What you return should be the lines from the first line of the records below through the line holding "Given: Click the Visits", unchanged.

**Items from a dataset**
-------------------------
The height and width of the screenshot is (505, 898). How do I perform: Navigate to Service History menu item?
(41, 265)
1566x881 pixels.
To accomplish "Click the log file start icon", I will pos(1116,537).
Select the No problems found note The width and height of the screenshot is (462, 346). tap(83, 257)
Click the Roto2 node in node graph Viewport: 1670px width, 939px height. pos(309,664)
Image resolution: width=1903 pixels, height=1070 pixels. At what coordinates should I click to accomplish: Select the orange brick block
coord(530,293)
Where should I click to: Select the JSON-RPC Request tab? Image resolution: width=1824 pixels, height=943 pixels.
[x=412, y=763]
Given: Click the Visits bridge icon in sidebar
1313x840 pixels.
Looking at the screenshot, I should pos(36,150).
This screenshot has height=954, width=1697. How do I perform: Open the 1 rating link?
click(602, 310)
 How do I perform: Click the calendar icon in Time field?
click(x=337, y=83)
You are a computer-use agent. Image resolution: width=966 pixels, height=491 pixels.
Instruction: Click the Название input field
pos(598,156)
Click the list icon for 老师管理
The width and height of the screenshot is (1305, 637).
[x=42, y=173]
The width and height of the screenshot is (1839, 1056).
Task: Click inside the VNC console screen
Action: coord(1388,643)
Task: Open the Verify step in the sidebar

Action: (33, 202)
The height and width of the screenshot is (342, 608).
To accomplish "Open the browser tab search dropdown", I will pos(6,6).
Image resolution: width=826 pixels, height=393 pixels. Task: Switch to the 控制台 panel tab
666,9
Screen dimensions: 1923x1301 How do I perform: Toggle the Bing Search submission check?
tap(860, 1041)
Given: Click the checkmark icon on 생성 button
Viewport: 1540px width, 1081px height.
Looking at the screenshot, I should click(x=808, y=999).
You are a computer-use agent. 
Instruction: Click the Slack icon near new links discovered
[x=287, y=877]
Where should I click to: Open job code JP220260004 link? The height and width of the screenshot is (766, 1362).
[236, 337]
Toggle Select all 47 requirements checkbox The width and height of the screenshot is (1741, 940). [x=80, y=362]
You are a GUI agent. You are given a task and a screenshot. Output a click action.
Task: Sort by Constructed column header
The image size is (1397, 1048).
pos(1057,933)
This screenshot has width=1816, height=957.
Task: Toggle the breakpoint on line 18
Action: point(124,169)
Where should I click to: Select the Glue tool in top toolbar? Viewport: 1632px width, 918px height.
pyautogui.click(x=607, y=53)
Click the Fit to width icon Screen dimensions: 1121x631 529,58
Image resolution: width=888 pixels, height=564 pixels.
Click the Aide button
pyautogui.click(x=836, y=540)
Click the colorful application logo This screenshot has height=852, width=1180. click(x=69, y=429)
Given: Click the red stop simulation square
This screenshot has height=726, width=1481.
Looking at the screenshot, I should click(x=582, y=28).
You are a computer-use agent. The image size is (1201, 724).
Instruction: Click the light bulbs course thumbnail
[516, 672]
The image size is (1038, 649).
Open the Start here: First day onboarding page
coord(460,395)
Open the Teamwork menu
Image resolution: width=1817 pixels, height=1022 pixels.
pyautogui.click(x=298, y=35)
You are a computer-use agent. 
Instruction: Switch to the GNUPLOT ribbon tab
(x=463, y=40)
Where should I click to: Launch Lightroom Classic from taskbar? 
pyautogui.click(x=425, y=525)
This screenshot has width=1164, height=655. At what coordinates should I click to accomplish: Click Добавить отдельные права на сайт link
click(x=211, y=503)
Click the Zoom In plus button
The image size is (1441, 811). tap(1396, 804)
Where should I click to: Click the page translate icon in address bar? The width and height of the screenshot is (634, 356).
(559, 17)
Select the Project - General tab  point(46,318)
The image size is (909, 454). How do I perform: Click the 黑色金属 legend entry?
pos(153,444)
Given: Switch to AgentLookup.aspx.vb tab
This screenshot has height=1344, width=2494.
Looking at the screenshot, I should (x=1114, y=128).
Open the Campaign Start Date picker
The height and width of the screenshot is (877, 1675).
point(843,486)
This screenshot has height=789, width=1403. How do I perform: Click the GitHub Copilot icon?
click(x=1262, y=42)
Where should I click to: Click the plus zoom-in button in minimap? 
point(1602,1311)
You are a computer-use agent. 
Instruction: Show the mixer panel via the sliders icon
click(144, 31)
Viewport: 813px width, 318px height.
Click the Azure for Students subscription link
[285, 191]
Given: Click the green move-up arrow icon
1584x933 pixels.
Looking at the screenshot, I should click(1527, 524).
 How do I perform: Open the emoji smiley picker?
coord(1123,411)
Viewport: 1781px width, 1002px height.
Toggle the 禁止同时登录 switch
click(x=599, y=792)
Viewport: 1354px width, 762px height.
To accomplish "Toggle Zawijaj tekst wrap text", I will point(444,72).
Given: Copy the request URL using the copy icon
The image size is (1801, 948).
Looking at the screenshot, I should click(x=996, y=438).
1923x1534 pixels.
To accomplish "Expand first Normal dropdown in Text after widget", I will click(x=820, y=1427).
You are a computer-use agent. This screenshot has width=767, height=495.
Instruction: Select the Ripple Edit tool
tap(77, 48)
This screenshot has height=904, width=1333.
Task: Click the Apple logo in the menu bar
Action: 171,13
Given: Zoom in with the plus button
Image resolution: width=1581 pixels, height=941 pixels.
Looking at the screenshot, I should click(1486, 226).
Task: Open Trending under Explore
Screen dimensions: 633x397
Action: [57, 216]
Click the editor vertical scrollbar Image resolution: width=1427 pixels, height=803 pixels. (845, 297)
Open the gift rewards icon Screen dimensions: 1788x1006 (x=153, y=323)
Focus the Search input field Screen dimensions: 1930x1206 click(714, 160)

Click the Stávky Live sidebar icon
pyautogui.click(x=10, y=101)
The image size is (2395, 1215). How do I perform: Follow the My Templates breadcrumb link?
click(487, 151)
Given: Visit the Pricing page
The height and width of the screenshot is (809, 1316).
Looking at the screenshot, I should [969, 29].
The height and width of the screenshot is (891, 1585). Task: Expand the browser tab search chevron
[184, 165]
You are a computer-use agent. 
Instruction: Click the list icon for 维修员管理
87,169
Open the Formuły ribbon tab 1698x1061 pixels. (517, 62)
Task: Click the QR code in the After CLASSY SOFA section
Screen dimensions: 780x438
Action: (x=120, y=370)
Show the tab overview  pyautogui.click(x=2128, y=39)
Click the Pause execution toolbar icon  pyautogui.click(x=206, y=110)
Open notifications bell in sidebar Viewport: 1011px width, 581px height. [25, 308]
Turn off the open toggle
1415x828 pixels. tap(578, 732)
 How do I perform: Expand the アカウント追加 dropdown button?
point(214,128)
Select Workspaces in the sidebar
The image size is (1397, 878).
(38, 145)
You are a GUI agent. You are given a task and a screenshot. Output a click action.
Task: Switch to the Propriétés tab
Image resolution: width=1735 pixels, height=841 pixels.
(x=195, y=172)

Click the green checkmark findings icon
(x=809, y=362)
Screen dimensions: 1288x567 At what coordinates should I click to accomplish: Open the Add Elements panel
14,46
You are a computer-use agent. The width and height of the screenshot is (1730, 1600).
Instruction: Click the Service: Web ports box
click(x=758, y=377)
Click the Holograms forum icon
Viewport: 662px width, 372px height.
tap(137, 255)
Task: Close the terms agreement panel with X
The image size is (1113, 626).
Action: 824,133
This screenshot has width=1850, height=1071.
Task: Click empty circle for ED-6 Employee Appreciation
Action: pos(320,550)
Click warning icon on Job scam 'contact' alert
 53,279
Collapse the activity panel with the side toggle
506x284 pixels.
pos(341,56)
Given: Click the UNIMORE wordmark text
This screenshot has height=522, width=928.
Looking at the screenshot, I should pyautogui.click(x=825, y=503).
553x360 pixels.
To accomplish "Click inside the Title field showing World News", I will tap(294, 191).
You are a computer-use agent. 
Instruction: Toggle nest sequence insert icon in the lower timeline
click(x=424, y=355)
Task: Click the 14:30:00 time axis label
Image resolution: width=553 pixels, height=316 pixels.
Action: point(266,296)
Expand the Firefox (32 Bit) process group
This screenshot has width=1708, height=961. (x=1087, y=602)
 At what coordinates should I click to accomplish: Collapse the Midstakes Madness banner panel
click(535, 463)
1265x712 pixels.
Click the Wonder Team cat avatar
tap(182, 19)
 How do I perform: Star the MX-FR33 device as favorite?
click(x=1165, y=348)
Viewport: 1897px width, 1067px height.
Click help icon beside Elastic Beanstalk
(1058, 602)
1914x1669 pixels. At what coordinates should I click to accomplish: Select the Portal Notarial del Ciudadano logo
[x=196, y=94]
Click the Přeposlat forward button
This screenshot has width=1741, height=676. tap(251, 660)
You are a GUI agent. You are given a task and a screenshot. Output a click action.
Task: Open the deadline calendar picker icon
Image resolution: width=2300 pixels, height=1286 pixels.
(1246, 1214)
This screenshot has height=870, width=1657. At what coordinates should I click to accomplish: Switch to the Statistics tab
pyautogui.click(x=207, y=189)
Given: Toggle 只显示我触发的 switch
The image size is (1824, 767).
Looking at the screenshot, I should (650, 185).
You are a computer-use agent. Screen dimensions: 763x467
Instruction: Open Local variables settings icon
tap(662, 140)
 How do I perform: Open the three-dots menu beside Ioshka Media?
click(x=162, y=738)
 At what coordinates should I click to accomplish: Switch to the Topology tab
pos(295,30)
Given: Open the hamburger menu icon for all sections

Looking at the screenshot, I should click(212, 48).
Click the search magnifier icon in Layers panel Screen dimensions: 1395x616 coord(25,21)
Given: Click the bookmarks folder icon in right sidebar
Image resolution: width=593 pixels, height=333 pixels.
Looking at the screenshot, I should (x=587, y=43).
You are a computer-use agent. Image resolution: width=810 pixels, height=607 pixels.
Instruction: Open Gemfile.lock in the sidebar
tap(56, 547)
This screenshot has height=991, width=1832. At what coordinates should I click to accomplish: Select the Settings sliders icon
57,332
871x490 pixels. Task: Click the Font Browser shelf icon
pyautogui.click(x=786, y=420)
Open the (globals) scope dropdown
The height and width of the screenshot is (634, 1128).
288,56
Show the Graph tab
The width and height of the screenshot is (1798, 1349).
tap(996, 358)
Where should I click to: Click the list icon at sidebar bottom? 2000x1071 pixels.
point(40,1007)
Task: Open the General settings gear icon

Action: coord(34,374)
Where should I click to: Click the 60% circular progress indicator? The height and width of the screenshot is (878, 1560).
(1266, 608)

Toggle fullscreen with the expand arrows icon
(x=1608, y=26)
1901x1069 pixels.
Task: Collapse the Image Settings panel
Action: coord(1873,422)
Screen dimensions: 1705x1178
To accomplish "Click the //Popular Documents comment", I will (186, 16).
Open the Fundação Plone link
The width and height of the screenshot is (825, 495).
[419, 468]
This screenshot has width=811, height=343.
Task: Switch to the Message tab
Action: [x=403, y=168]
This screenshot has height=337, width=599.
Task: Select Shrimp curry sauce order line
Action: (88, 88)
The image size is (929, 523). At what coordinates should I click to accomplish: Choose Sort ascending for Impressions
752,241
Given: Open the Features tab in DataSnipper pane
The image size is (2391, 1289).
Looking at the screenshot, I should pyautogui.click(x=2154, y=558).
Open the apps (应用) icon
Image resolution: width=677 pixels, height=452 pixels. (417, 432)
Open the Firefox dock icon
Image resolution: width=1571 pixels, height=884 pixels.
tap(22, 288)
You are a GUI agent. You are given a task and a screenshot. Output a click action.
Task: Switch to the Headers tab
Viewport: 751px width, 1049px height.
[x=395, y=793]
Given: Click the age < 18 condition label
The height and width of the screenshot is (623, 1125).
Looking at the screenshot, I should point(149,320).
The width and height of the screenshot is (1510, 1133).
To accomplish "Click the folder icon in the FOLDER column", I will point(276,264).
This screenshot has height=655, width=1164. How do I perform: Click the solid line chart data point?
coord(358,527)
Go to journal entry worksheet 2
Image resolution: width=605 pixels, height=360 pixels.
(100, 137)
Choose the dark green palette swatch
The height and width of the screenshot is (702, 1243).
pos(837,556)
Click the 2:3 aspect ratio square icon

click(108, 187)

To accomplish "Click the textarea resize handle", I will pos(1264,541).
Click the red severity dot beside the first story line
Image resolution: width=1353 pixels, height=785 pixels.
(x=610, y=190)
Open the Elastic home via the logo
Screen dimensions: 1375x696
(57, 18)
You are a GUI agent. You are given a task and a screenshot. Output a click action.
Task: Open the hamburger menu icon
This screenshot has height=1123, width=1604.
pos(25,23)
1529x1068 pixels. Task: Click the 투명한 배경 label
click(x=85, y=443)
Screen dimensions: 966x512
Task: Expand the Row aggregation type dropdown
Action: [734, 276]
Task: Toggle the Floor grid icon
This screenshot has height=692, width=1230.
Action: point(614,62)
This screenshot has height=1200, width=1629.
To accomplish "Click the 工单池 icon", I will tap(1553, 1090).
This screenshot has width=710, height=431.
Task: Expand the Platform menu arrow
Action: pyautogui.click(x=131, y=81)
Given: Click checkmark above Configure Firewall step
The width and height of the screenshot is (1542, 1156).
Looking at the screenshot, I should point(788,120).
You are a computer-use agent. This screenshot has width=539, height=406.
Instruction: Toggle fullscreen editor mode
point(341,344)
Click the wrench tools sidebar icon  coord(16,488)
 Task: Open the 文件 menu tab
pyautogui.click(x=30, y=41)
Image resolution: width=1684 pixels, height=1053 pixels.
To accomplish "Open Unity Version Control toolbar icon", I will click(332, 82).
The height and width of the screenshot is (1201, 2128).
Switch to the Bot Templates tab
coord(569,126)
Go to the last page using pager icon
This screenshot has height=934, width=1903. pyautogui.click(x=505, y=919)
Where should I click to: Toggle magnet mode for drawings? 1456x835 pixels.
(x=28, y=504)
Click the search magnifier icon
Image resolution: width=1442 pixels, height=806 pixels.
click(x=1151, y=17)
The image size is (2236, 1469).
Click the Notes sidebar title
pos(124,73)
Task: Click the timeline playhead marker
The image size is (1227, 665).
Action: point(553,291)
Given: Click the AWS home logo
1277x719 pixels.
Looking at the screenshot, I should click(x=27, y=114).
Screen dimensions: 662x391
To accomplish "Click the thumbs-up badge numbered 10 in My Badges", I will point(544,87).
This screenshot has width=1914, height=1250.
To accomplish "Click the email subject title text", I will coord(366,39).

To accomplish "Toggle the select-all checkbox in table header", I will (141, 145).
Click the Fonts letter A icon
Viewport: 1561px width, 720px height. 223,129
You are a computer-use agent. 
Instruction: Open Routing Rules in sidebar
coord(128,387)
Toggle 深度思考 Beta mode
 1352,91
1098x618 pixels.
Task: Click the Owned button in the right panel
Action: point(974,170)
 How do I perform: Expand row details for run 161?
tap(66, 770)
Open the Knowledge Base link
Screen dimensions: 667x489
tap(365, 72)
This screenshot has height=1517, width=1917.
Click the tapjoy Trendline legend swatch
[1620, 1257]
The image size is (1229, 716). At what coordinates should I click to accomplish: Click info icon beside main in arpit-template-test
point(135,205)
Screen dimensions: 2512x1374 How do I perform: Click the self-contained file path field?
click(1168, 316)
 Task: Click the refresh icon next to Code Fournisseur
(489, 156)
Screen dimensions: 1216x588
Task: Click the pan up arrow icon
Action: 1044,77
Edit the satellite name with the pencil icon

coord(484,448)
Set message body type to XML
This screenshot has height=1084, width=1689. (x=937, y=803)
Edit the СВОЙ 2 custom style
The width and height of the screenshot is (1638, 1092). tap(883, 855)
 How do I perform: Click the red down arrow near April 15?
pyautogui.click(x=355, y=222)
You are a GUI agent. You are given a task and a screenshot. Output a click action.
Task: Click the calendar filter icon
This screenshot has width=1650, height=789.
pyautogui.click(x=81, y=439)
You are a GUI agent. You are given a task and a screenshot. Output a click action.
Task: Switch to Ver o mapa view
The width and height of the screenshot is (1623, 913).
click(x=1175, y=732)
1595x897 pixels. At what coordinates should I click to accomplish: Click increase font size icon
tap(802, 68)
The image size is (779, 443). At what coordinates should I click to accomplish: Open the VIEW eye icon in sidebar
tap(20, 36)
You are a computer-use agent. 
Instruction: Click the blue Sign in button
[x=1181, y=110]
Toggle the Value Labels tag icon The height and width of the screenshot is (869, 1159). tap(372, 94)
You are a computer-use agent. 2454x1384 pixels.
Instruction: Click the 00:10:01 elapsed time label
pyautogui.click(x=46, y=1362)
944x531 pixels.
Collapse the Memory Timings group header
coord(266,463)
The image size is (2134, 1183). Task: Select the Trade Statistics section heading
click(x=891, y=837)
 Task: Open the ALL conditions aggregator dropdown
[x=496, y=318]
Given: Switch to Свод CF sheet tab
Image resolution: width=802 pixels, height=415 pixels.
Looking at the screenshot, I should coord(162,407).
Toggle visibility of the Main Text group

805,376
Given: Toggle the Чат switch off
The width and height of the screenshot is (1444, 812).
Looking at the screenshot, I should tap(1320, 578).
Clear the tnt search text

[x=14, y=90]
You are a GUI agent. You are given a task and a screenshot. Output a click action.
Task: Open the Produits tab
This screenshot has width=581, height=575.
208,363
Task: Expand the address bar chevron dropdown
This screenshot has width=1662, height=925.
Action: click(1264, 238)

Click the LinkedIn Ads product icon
-------------------------
**Exercise result**
The height and width of the screenshot is (505, 898). How do I perform: Navigate to Service History menu item?
(41, 265)
1566x881 pixels.
To accomplish "Click the log file start icon", I will pos(1116,537).
Select the No problems found note The width and height of the screenshot is (462, 346). tap(83, 257)
Click the Roto2 node in node graph Viewport: 1670px width, 939px height. pos(309,664)
Image resolution: width=1903 pixels, height=1070 pixels. At what coordinates should I click to accomplish: Select the orange brick block
coord(530,293)
Where should I click to: Select the JSON-RPC Request tab? Image resolution: width=1824 pixels, height=943 pixels.
[x=412, y=763]
Given: Click the Visits bridge icon in sidebar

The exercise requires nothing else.